Below are some records. Pull every line that contains the word "Windows".

===== INPUT MATERIAL

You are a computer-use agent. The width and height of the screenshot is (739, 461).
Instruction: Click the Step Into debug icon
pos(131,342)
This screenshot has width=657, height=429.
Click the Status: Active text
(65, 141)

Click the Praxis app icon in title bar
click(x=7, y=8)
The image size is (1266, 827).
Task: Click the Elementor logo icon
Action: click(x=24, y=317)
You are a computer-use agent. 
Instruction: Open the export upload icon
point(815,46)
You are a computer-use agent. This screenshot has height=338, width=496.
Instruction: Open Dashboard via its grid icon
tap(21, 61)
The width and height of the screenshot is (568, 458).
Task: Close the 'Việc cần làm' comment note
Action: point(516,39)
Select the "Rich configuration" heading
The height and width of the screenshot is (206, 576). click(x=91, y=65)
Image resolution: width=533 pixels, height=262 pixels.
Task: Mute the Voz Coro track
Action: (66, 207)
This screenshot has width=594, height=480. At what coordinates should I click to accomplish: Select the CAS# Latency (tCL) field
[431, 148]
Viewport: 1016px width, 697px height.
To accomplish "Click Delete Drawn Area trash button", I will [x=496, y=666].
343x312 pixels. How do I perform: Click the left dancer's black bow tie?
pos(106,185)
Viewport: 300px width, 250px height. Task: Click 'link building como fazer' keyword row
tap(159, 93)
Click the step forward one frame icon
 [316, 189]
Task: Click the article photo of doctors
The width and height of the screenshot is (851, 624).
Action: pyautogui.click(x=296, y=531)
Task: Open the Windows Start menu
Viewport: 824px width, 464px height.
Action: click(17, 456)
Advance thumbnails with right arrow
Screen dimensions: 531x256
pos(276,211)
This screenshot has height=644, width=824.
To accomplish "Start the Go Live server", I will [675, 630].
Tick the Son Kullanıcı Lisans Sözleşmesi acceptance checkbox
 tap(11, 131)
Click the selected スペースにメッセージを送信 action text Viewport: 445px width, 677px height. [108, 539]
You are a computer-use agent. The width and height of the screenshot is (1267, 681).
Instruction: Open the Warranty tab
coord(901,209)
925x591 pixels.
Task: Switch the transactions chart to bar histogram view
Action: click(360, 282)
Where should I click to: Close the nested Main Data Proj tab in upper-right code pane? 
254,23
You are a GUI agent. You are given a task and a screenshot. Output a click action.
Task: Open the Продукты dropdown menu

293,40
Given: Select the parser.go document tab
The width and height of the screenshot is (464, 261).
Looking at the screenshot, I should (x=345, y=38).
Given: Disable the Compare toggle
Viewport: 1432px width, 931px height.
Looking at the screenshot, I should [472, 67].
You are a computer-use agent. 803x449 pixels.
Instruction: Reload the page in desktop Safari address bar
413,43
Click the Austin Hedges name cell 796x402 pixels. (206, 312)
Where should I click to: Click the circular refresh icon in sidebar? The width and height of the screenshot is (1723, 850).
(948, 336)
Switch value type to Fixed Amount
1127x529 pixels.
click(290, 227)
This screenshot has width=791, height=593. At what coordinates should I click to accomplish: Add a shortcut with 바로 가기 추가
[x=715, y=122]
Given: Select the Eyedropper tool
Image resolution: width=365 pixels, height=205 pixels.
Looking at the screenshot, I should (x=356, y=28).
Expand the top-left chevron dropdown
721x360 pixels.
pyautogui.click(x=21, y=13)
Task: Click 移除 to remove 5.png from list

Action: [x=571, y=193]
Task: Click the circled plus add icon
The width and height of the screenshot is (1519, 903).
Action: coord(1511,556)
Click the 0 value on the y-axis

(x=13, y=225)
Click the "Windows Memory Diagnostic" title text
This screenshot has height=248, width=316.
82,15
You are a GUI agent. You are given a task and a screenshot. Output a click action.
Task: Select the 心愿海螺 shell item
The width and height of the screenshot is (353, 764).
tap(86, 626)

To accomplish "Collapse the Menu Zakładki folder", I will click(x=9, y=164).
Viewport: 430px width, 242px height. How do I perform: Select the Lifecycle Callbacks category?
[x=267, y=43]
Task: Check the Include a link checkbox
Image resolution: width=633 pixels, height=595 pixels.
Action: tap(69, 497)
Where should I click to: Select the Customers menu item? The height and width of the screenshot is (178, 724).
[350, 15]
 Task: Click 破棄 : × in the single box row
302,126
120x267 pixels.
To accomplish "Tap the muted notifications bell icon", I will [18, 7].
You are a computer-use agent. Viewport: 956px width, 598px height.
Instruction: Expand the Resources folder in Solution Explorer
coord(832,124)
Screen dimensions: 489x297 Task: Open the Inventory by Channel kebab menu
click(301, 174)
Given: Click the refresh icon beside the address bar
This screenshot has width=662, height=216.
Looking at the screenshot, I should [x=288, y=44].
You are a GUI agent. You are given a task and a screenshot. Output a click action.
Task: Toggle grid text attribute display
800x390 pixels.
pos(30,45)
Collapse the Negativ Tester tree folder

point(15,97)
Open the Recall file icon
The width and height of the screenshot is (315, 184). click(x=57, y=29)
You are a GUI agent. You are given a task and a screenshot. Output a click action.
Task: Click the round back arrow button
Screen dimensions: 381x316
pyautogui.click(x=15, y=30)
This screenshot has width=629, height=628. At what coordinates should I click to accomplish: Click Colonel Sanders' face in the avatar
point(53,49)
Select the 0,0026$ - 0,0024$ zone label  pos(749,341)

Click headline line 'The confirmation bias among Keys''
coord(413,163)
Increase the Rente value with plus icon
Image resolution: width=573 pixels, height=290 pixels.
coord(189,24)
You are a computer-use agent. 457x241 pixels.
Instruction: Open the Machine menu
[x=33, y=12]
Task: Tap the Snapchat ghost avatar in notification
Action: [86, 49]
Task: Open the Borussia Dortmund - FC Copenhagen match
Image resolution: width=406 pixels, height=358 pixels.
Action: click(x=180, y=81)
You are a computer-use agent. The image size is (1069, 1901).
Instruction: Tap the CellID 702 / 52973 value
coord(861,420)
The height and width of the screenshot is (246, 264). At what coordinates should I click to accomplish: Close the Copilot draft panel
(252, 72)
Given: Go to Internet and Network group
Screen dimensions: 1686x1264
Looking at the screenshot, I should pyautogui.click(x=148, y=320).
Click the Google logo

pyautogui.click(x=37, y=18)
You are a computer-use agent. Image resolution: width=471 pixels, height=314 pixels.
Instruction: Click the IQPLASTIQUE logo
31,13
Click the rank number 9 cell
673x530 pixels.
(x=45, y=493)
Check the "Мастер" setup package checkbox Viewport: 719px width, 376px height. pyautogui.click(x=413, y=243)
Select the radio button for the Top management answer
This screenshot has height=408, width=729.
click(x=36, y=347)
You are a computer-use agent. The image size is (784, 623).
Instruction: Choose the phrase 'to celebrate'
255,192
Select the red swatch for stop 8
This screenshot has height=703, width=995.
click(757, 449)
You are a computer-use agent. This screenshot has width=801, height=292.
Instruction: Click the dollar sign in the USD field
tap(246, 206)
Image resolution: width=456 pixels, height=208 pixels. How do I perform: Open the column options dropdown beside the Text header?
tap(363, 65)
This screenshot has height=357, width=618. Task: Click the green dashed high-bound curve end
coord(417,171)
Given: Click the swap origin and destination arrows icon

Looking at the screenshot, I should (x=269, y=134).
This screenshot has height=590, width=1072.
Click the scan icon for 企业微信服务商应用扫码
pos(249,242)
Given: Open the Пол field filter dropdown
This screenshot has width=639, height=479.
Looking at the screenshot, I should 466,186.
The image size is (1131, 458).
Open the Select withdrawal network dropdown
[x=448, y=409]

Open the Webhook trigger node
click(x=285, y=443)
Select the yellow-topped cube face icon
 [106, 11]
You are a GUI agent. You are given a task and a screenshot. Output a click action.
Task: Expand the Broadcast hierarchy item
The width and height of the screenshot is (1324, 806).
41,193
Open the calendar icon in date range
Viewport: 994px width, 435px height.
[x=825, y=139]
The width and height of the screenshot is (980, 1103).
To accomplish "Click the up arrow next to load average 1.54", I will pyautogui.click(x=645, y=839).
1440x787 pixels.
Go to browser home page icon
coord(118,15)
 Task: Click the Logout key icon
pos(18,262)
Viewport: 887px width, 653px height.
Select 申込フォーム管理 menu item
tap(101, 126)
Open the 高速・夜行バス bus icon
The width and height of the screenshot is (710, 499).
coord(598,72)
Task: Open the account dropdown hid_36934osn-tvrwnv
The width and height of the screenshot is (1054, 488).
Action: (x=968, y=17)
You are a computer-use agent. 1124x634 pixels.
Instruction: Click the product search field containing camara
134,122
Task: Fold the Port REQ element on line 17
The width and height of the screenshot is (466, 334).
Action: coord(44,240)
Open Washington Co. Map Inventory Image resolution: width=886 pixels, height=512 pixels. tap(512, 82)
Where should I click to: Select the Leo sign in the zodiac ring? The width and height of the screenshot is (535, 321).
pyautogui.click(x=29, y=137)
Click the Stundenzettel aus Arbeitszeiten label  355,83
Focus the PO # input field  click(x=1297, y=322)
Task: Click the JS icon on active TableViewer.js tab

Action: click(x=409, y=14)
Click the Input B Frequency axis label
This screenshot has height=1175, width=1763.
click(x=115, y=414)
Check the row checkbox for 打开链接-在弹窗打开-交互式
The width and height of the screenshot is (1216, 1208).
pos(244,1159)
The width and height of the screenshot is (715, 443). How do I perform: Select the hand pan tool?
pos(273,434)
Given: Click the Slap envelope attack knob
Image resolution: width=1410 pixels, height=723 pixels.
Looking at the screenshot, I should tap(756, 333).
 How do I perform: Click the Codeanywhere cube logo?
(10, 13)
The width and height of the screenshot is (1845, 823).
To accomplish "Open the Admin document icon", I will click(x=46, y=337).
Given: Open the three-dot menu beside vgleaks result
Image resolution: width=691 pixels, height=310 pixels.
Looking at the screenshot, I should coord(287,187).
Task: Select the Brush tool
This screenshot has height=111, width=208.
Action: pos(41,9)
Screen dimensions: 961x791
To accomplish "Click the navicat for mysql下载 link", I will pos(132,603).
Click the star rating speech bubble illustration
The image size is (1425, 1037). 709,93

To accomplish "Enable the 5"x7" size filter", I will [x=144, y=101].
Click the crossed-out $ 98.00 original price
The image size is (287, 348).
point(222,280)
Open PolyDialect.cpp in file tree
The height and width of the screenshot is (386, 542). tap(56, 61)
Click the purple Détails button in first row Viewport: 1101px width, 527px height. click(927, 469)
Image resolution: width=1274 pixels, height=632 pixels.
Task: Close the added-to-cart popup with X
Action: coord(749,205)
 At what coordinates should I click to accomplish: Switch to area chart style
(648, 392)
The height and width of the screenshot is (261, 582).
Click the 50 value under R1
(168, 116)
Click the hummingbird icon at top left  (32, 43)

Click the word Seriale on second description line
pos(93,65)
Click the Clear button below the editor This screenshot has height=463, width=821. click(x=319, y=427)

==========

**ANSWER SPACE**
Task: Open the Windows Start menu
Click the "Windows Memory Diagnostic" title text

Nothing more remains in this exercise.